Mas essa evidência amarga de que o melhor, afinal, não está ainda por vir - reforçada por uma certa tepidez sensaborona dos seus últimos livros - não retira interesse algum à sua mais recente incursão ficcional, já disponível em Portugal.
Intitulado "O polaco", este breve romance, tal como já tinha acontecido num passado recente, foi publicado inicialmente em territórios que não os habituais Estados Unidos e Reino Unido, numa louvável tentativa de desafiar o modelo hegemónico anglo-saxónico global, que não é alheia ao facto de o autor sul-africano ter crescido num caldo cultural em que o inglês não detinha, de todo, o papel dominante.
Enunciados extraliterários à parte, "O polaco" é, antes de tudo, um romance de um autor maduro, sabedor, por isso mesmo, das conquistas e limitações - mais estas do que as primeiras... - trazidas pela idade.
Esse tom sereno, a roçar a resignação, é por demais evidente num livro onde cada parágrafo é numerado, como se o narrador procurasse desse modo desfiar melhor os acontecimentos, enfatizando a necessidade de pausas, dado o tom concentrado do texto.
Para a escrita do "O polaco", o autor de "Diário de um mau ano" foi buscar inspiração ao florentino Dante Alighieri e à sua adorada Beatriz, a jovem pela qual se apaixonou perdidamente e que o inspirou para "A divina comédia".
No centro da nova narrativa do Nobel da Literatura de 2003 encontramos um pianista septuagenário, especializado em Chopin, e uma catalã de classe alta, que se conhecem após um recital em Barcelona.

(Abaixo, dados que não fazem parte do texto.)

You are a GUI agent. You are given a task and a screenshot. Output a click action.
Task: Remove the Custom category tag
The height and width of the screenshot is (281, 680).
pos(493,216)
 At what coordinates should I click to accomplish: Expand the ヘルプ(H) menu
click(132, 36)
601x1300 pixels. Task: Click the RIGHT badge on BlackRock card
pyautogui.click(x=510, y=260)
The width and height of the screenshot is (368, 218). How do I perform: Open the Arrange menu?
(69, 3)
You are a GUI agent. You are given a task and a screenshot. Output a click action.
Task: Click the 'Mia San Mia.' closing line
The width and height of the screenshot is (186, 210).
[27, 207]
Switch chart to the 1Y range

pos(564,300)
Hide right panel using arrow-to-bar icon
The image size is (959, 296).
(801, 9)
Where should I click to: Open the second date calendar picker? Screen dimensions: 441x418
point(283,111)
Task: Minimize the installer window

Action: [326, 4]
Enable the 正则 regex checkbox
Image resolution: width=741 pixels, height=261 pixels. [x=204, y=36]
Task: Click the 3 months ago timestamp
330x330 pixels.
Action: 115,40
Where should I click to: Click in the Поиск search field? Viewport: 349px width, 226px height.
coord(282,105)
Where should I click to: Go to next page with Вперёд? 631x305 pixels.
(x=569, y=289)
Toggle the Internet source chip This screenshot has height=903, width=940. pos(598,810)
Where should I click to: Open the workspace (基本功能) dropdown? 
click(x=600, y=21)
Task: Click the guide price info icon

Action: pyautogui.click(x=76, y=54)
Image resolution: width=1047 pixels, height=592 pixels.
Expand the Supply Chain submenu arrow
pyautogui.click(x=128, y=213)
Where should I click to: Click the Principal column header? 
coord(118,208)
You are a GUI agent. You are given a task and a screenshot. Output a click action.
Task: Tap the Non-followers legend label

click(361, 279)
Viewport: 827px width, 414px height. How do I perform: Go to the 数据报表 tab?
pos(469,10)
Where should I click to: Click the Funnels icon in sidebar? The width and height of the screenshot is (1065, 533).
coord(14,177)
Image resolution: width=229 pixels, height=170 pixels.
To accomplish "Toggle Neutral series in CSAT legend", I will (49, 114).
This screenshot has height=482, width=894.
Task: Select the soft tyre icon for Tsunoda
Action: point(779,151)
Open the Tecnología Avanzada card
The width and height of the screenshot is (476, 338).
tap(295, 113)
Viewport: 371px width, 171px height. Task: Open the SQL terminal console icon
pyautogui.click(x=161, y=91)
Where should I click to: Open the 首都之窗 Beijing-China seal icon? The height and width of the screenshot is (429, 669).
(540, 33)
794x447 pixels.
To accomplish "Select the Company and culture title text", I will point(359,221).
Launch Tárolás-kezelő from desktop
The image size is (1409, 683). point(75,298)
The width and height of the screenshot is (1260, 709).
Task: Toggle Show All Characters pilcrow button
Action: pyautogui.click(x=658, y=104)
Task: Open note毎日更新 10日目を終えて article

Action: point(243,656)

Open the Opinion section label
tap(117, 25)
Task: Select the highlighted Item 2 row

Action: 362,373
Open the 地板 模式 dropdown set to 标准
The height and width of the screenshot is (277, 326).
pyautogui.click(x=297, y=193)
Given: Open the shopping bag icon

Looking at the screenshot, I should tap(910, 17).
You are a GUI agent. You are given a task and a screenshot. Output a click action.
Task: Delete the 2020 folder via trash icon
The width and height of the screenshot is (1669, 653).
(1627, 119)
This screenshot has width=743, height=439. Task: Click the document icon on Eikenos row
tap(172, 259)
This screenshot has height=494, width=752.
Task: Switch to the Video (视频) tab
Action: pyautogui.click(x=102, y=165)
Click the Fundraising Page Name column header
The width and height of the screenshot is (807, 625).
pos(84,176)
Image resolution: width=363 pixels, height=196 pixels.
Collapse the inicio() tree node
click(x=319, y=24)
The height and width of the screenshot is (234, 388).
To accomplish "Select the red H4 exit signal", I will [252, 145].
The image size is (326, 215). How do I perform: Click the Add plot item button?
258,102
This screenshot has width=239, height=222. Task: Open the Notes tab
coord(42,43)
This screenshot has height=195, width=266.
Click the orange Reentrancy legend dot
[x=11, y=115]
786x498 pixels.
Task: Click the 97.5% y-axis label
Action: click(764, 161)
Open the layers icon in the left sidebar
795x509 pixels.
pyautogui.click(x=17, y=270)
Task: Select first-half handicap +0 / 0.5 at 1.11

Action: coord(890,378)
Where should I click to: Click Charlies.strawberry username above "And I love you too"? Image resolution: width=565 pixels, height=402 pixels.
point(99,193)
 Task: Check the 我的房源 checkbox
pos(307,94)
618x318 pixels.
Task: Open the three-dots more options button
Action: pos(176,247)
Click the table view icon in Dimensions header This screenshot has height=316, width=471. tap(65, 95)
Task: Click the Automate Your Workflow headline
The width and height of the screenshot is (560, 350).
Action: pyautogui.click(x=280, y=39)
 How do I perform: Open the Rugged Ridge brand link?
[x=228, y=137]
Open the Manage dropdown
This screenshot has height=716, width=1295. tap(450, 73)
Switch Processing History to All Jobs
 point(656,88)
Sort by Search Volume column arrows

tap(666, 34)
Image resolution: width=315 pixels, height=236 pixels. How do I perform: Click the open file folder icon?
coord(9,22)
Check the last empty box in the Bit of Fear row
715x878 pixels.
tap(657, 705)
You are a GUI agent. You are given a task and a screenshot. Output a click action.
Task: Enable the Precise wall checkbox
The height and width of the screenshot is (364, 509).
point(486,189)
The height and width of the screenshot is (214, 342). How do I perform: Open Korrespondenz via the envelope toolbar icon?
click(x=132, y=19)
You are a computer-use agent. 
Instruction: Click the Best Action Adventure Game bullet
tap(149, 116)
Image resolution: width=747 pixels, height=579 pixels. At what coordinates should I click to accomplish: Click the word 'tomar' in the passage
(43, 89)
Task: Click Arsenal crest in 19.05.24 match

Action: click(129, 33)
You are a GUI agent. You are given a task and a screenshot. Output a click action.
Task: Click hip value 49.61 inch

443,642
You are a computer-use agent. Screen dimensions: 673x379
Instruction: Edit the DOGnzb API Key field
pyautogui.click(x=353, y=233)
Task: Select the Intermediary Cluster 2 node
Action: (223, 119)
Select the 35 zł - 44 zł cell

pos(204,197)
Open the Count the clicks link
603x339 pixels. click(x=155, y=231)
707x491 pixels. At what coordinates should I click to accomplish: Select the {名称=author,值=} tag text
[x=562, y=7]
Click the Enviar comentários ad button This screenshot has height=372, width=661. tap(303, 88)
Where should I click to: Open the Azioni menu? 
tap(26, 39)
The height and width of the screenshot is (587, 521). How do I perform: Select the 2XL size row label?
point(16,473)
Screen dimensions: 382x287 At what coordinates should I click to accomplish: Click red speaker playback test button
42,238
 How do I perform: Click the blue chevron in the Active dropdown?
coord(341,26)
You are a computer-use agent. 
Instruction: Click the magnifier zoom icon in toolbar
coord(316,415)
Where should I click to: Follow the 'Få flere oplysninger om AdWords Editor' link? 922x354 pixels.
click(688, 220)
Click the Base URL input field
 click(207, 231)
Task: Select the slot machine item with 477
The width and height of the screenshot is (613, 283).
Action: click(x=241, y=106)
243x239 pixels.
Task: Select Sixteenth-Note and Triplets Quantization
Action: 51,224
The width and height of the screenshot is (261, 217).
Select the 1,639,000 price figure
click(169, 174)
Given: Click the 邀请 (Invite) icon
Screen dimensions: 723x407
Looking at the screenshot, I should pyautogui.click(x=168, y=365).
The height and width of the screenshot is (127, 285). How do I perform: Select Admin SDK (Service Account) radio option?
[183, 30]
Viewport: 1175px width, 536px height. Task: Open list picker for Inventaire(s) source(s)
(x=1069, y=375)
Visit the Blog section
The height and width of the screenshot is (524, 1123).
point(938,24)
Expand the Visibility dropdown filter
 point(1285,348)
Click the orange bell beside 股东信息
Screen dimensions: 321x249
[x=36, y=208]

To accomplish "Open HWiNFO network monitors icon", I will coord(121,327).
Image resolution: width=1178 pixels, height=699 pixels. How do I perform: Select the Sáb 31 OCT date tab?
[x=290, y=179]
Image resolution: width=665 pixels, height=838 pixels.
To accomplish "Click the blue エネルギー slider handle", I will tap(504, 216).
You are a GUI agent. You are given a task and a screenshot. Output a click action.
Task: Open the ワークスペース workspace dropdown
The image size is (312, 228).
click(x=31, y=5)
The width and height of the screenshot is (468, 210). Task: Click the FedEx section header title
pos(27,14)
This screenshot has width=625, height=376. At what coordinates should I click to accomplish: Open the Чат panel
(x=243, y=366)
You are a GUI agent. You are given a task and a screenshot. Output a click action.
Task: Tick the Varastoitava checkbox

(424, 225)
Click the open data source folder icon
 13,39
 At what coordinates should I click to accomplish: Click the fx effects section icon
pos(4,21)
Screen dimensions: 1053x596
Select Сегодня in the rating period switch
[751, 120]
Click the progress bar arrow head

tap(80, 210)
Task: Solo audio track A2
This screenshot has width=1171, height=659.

Mais do que os 25 anos de diferença, o que os separa é a ordem sentimental: um ano depois de se terem cruzado, Witold confessa à mulher (também chamada Beatriz) a paixão que nutre por si. Sem amor algum para lhe dar, a musa espanhola vai alimentando, todavia, essa estranha relação, através de escassas provas de afeto a que o veterano artista polaco se agarra com o desespero dos apaixonados sem remissão.